See problems as they occur - This includes the creation of automated build, integration, and test processes, so that we can immediately detect any problems that occur due to a code change pushed to the central code repository. We should then take the system out of the deploy-able state to prevent faulty deployments. We can also include mechanisms to monitor the system in production (telemetry) and then we can quickly detect when the system is not performing as expected.
Swarm and solve problems to build new knowledge - At Toyota, the workers were given a 'Andon cord' to pull whenever they see a problem in the manufacturing plant. Then all the workers will swarm together and fix the problem which will prevent the problem from flowing further down the line. Continuous build and integration tests help us to do the same in software systems.
Keep pushing quality closer to the source - Quality checks should be done by people who are working actively in the software system than the people who are working in management via 'change approvals' because they are distant from the work, forcing them to make decisions without an adequate knowledge of the work or the potential implications. It is the developer's responsibility to add quality checks (via unit tests) and detect errors as early as possible.
Enable optimizing for downstream work centers - We optimize for downstream work centers by designing for operations, where operational non-functional requirements (e.g.,architecture, performance, stability, testability, configurability, and security) are prioritized as highly as user features.

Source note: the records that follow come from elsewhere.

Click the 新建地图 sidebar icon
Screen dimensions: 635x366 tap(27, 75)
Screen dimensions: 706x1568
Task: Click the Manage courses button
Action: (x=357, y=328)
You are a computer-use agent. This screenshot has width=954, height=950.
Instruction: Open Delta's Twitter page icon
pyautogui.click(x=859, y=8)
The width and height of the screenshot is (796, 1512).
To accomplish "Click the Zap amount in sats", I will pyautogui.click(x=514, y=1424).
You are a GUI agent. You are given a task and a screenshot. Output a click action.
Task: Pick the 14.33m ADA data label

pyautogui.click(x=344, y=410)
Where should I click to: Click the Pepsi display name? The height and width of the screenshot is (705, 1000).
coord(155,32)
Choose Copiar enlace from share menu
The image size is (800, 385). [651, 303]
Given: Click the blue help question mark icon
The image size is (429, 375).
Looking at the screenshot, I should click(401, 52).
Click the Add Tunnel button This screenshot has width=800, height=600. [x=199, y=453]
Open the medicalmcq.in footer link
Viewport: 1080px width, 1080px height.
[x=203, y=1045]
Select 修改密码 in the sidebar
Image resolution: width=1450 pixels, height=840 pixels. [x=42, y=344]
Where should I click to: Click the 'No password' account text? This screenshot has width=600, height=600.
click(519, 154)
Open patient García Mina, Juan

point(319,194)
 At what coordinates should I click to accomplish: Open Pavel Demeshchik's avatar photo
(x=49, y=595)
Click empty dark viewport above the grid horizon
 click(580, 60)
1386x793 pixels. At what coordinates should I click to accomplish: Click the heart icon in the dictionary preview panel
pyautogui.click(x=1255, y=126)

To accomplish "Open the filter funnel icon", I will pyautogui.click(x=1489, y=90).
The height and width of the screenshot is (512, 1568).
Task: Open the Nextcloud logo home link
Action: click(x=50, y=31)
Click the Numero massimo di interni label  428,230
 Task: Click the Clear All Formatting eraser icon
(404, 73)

The Third Way: The Principles of Continual Learning and Experimentation
For organizations to strive and grow, they should promote a culture which encourages learning and improvement of work. The third way discusses the technical practices associated with it.
Enable organizational learning and a safety culture - When accidents and failures occur, instead of looking for human error, we should look for how we can redesign the system to prevent the accident from happening again. By doing this, we create organizational learning.
Institutionalize the improvement of daily work - Teams are often not able or not willing to improve the processes they operate within. The result is not only that they continue to suffer from their current problems, but their suffering also grows worse over time. We should improve daily work by explicitly reserving time to pay down technical debt, fix defects, and refactor and improve problematic areas of our code and environments.
Transform local dependencies into global improvements - When we discover and add new knowledge to our organizations, it should be documented so that any engineer can refer to them when needed. Organizational wiki pages are one such example.
Inject resilience patterns into our daily work - To improve our processes we should inject tension to our daily work. This can be done to our systems by seeking to always reduce deployment lead times, increase test coverage, decrease test execution times, and even by re-architecting if necessary to increase developer productivity or increase reliability.
I hope that you got a brief idea on the three ways of DevOps and the message it tries to convey. Built on these ideas, there are many processes, practices and tools that are being used today. You can get a complete idea of the principles and develop an interest on DevOps if you read the 'The DevOps Handbook'. It has helped organizations to be successful in their businesses and can help your organization grow and succeed.